> _DOCUMENT TEXT_
- - - - - - -

Asked directly if he worried that the Pistons may have already dug to the bottom of the well, Wallace hesitated and then said, “No. I still feel strong about it. I still think we have a great ballclub. Any time we get down, I think we can win any series until we lose that fourth game. I have never doubted us, never.”

And few people believe them.

They can’t be believed because Antonio McDyess (suffered a broken nose in the third quarter), Jason Maxiell, and Rasheed Wallace allowed Samuel Dalembert, who averages 10.5 points a game, to score 22 and pull down 16 boards. They can’t be believed because Chauncey Billups, one of the NBA’s better defending point guards has allowed Andre Miller to control two out of three games this series. In Game 3 Miller, scored 21 points on 9-14 shooting, and seemed to get those points with ease. They can’t be believed because the Pistons were out-rebounded 43-34. And if that wasn’t enough to ensure a loss, Detroit cemented a 2-1 series deficit by turning the ball over a whopping 23 times, eight more than the 76ers.

Despite joking and choking away Game 1 and getting run out of the arena in Game 3, Detroit’s players seem oblivious to the fact that they are in the precarious position of having to win three out of the next four games. Plus they must accomplish this feat against a young, hungry, athletic team that now knows it can win if the game is close and, from the Game 3 performance, feels the Pistons will quit if they get more than a few buckets ahead:

“Our mind-set is still good,” Wallace said. “The Sixers played a heck of a game and you can’t take nothing away from them. We just have to come out here and correct some of the things we did wrong (Friday) and come back and get it on Sunday.”

- - - - - - -

> _ACTIONS TO TAKE_
1. Based on the article about the Pistons' playoff series, answer yes or no to each statement and quote the words that decide it: (a) Detroit committed 23 turnovers in the loss that left them down 2-1. (b) The Pistons won the rebounding battle. (c) Samuel Dalembert scored well above his scoring average.
2. Resume the article about the Pistons' playoff series, picking up after its final sentence.
The lines after this article come from a separate source.

> _ENTRIES PROVIDED_
- - - - - - -

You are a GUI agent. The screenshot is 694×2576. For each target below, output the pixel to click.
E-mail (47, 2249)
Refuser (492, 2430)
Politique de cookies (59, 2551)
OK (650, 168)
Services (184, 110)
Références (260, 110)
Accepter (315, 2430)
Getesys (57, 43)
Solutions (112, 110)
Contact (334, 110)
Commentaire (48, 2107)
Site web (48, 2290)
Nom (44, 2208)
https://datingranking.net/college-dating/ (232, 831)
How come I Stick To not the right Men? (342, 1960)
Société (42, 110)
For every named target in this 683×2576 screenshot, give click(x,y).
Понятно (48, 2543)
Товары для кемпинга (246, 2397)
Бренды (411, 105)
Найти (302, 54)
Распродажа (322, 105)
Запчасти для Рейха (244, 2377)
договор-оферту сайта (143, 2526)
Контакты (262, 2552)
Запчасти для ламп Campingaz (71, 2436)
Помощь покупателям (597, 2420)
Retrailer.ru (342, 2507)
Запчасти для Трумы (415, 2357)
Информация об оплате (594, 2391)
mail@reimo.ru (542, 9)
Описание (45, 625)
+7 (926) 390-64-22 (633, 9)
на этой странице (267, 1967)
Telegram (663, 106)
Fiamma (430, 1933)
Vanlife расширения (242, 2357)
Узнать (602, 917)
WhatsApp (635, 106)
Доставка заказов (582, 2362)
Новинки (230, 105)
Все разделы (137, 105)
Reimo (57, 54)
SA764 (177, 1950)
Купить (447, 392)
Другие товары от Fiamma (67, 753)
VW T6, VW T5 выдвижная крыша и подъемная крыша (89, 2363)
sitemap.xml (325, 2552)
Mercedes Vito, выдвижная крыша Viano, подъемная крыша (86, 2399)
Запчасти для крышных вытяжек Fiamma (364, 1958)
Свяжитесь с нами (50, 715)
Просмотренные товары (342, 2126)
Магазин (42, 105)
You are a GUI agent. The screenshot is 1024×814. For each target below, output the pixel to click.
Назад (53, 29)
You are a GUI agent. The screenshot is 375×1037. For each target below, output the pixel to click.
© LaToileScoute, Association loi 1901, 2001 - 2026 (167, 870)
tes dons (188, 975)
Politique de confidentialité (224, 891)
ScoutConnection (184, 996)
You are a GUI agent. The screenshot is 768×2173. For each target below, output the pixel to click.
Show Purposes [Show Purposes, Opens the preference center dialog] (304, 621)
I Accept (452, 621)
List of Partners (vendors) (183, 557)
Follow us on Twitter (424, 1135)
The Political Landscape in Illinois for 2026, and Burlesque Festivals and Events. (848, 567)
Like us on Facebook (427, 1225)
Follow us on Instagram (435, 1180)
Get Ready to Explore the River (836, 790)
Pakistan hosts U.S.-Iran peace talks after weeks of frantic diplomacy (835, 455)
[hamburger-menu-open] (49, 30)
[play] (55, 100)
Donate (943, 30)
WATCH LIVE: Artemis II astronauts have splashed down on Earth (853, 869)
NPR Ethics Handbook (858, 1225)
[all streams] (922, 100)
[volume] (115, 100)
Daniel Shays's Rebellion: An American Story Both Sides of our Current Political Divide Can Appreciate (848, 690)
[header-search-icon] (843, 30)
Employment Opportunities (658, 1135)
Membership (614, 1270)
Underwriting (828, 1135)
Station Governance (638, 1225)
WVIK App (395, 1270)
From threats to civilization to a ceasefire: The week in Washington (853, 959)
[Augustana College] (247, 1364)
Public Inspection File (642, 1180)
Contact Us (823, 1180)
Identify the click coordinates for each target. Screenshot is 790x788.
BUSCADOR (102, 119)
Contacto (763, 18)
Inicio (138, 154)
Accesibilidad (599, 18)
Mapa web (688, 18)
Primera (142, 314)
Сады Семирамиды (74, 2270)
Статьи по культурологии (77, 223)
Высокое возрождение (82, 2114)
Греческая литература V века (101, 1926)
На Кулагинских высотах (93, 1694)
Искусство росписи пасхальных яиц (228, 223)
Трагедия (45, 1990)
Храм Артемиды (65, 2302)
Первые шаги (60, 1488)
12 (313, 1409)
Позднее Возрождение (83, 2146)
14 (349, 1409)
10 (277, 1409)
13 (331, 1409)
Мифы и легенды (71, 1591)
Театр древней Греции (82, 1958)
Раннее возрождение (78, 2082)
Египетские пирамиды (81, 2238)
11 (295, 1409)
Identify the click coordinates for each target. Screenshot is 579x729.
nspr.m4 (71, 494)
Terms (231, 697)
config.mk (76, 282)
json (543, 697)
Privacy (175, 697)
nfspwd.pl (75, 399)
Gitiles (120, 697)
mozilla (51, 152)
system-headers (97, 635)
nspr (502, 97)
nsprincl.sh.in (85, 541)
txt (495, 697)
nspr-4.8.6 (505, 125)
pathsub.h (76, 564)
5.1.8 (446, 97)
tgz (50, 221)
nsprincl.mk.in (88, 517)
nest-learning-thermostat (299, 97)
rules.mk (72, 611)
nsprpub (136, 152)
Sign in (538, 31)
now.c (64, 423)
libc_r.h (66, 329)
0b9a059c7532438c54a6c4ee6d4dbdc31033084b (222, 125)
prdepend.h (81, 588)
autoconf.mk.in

- - - - - - -

> _IN RESPONSE_
1.
(a) Yes: "Detroit cemented a 2-1 series deficit by turning the ball over a whopping 23 times."
(b) No: "the Pistons were out-rebounded 43-34."
(c) Yes: "Samuel Dalembert, who averages 10.5 points a game, to score 22 and pull down 16 boards."

2.
“This doesn’t feel any different to me than any other series that we’ve been down in,” Billups said. “Nobody is happy being down 2-1, but nobody feels like it’s over. When you are down like this, it puts you in a mind-set of, ‘OK, we’re definitely taking it one game at a time. “ The next game is the most important game. That’s the focus.’

According to Billups it sounds like some of the Pistons were looking ahead. Perhaps that’s why, in a 12-minute stretch (10:02 in the 3rd to the 10:29 mark in the 4th) in the second half of the 95-75 beat down administered by the Sixers, Detroit missed 17 shots in a row.

But directly after the game Detroit reserve guard Lindsey Hunter sounded like he thought the game down to a hustle play here or there instead of a team meltdown:

“They got after it,” Pistons point guard Lindsey Hunter said. “I’m not going to sit here and say we didn’t execute — they got after it. They got after us and they made things happen. We didn’t. We laid back and tried to rely on us being a better team. That’s not going to get it done.”

Aha! Now it makes sense.

So, the Pistons did execute - by shooting just over 40% from the field, missing eight of 26 free throws, giving the ball away 23 times, getting out-rebounded by nine boards, letting a guy who can’t find the basket rim on any shot beyond five feet from the rim, and despite obviously working head coach’s Flip Saunders’ game plan to a tee, managed to score only 75 points while getting blown out by 20.

Now this might be an okay tactic if Hunter and the rest of the Pistons players are trying to get Saunders fired. And if they lose to Philadelphia, Saunders is as good as gone. This will mark consecutive seasons that his team rolled over in the playoffs against a lesser opponent. Consecutive seasons that his players said all the right stuff and played indifferent basketball when they should be pushing toward the possibility of a championship.

He escaped last season when many people were calling for his head. Joe Dumars showed that he blamed the loss on the players by ridding the team of Ben Wallace.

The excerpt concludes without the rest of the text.